Hasil tambak menurun drastis. Tambak udang dan ikan yang menjadi andalan warga tak lagi produktif. Hasil panen perkebunan pun menurun akibat debu dan limbah tambang yang terbawa angin dan air.
"Sejak ada tambang, air tambak kami jadi kotor. Udang banyak mati, ikan juga tidak seperti dulu," ungkap salah satu warga Lalampanua yang kami temui.
Lebih jauh, lahan-lahan produktif yang dulunya menjadi kebun kelapa, pisang, kakao, dan berbagai tanaman pangan kini rusak karena tergerus aktivitas kendaraan berat dan pembangunan jalan jetty. Tanah yang dahulu subur kini berubah menjadi lapisan pasir bercampur lumpur yang tak lagi layak tanam.

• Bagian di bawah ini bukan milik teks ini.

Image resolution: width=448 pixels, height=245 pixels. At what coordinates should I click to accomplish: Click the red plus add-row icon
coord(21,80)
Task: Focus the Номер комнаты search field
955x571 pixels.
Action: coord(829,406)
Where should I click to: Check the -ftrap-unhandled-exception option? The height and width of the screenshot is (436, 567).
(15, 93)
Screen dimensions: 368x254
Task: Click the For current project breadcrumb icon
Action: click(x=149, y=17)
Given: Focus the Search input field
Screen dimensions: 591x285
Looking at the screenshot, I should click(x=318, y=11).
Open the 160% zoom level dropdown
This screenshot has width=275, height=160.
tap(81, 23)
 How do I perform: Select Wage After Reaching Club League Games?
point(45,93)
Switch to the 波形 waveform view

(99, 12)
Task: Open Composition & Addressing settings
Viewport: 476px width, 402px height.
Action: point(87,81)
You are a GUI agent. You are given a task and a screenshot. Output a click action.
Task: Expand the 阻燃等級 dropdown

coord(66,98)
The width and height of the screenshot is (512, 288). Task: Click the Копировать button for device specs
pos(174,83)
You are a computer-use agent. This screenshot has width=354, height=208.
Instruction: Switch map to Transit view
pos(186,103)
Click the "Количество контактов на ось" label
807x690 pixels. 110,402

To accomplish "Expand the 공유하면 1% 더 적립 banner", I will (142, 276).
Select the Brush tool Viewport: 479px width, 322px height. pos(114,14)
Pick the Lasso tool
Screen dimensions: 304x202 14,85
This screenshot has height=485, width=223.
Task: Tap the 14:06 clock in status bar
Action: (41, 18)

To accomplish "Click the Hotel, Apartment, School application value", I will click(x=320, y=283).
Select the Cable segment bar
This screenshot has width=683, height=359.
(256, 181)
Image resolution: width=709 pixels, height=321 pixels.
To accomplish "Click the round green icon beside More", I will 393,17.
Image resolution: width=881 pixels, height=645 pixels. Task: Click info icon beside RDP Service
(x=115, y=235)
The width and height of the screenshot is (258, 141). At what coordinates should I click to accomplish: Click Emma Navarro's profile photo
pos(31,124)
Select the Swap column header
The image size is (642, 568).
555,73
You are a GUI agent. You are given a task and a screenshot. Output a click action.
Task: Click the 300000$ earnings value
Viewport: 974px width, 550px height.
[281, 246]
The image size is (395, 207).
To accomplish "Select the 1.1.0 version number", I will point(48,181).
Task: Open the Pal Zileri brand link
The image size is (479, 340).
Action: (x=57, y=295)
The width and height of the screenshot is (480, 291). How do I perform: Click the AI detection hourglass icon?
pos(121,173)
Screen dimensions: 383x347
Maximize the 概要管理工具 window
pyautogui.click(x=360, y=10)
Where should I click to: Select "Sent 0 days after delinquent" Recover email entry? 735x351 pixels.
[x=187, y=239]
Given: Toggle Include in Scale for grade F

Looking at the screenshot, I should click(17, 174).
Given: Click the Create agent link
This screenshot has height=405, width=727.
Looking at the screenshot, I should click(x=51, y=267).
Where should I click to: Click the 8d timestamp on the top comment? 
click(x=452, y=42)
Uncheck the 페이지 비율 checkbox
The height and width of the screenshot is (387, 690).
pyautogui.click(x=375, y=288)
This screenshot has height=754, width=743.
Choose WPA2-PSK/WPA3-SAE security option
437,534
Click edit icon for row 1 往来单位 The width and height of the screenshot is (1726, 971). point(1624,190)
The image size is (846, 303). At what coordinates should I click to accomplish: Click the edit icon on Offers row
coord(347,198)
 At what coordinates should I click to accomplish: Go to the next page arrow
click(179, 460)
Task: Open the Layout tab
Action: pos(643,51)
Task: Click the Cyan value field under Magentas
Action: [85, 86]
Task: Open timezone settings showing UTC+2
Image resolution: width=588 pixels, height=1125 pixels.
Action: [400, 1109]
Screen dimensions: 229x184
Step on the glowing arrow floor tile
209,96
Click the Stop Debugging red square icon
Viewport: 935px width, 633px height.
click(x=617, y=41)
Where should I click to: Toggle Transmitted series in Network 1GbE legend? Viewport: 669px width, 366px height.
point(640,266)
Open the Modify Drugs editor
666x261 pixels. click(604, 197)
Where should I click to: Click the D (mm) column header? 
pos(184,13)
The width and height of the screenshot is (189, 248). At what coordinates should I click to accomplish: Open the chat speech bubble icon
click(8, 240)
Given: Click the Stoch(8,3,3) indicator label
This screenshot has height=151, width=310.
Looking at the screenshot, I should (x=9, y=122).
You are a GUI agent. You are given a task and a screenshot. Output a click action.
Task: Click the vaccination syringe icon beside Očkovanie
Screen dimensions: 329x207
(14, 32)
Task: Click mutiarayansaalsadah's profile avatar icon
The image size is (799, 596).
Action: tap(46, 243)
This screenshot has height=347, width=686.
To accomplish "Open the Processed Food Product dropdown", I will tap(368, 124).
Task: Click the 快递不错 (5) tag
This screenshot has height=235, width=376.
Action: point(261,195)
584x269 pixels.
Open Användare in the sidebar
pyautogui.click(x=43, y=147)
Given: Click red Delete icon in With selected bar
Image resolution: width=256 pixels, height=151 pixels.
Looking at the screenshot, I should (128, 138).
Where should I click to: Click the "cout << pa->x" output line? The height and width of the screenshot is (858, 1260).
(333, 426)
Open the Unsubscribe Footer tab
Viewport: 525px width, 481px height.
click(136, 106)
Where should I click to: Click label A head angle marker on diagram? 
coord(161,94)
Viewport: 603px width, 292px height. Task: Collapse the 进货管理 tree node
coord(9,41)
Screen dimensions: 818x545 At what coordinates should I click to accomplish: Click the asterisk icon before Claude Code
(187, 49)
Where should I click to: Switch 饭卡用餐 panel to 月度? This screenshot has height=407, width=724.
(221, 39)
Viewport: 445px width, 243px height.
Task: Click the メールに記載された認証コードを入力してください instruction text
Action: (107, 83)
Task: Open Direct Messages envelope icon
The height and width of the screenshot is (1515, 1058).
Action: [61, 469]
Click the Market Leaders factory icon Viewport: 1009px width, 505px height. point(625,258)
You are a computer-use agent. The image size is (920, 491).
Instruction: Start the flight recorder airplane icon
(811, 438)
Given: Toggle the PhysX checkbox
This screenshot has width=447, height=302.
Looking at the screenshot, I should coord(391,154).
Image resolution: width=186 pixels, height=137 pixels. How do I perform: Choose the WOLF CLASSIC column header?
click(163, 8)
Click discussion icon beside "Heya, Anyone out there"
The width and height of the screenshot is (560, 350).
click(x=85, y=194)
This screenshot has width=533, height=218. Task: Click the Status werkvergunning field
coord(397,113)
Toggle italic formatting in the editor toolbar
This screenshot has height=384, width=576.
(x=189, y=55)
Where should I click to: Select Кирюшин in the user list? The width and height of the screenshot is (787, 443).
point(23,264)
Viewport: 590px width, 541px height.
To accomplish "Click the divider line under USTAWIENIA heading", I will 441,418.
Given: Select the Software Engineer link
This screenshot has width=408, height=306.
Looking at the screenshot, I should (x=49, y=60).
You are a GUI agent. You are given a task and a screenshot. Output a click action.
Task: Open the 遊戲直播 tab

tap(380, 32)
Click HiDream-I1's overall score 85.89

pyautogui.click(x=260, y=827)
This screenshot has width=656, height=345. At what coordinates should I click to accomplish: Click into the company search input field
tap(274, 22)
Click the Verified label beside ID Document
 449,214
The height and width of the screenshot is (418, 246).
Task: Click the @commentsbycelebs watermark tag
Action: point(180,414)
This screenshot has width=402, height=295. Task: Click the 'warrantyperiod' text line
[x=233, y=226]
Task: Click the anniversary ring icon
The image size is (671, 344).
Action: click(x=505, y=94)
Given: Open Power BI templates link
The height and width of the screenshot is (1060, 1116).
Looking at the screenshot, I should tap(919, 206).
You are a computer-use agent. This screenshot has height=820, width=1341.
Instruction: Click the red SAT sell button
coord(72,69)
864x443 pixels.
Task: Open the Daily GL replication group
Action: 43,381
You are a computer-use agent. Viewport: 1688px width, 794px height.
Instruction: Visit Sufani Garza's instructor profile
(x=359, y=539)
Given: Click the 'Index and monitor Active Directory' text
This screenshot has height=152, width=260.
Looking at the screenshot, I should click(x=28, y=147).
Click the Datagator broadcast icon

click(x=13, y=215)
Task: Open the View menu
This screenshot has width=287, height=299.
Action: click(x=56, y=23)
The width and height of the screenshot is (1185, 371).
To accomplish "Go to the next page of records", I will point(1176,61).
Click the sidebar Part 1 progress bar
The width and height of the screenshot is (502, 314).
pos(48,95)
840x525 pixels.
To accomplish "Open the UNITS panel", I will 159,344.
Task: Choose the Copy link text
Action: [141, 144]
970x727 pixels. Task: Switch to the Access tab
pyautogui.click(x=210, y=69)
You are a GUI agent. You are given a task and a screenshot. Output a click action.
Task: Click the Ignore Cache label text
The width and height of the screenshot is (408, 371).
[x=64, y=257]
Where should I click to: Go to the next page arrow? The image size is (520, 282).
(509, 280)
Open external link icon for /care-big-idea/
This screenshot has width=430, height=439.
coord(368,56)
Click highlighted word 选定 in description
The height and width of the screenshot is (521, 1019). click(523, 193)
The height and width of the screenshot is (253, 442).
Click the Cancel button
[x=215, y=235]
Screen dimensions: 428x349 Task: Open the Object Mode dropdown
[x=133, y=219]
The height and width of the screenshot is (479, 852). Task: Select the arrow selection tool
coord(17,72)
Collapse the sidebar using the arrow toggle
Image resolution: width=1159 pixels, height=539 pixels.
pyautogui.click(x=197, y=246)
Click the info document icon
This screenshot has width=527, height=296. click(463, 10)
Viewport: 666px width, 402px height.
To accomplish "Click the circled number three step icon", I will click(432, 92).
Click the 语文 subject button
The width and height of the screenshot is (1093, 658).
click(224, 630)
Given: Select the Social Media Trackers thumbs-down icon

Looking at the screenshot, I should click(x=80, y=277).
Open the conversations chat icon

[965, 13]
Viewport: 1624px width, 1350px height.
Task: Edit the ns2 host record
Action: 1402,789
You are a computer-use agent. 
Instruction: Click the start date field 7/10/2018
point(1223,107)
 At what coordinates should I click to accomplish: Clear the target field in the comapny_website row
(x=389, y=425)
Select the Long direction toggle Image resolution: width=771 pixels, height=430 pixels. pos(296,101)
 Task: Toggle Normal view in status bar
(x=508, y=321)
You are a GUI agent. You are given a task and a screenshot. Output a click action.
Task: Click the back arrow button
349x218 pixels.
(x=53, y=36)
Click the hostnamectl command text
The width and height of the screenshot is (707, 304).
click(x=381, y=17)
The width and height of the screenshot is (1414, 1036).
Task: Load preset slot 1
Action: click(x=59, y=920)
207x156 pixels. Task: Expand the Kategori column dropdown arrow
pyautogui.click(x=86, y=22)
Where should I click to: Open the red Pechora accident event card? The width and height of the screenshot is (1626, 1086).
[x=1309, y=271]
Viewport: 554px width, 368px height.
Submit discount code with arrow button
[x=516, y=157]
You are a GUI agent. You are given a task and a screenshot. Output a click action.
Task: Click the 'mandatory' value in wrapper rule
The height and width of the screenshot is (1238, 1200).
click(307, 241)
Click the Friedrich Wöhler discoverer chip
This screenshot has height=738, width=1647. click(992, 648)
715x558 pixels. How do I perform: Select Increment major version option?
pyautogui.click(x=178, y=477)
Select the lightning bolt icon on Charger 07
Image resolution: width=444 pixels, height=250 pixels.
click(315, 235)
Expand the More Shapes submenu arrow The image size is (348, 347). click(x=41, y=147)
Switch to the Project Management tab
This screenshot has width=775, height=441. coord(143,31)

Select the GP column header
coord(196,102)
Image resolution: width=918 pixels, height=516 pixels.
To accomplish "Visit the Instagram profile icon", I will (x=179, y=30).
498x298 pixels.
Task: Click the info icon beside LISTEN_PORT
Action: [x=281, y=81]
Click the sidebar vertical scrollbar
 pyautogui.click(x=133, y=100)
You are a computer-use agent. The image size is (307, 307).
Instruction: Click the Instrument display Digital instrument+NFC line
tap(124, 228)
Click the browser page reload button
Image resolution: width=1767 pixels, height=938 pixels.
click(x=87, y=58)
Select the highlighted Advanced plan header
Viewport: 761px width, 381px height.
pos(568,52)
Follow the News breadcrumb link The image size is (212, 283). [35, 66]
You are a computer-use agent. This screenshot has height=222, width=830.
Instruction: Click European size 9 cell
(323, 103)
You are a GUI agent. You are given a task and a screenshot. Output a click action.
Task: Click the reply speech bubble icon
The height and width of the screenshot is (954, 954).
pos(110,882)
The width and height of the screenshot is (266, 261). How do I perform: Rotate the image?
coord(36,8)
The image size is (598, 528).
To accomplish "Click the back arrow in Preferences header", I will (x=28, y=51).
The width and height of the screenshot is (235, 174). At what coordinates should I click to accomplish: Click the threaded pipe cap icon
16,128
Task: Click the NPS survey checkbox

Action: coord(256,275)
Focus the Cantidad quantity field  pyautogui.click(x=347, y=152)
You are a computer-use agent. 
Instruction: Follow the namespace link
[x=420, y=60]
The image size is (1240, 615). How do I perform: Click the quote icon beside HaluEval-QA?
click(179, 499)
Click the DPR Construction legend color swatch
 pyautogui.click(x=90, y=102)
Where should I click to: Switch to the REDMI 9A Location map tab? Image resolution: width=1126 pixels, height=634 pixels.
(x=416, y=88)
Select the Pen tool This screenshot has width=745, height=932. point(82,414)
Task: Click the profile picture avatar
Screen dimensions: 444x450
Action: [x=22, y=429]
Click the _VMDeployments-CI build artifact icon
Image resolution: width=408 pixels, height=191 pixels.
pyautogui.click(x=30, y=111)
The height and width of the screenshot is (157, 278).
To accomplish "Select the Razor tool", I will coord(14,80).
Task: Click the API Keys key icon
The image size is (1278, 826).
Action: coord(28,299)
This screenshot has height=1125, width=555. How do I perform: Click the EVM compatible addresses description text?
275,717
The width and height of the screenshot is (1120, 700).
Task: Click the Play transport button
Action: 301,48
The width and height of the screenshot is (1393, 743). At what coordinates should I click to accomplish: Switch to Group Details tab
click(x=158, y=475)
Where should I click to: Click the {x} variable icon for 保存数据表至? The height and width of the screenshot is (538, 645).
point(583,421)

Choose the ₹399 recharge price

Lebih menyakitkan, PT Cadas Industri Azelia Mekar membuka jalur untuk pembangunan jembatan jetty, sebuah fasilitas yang nantinya akan mengangkut hasil tambang ke kapal laut tanpa sepengetahuan pemerintah setempat.
Baik pihak Kelurahan Lalampanua maupun Kecamatan Pamboang mengaku tidak pernah menerima pemberitahuan ataupun surat resmi terkait pembangunan jalur tersebut.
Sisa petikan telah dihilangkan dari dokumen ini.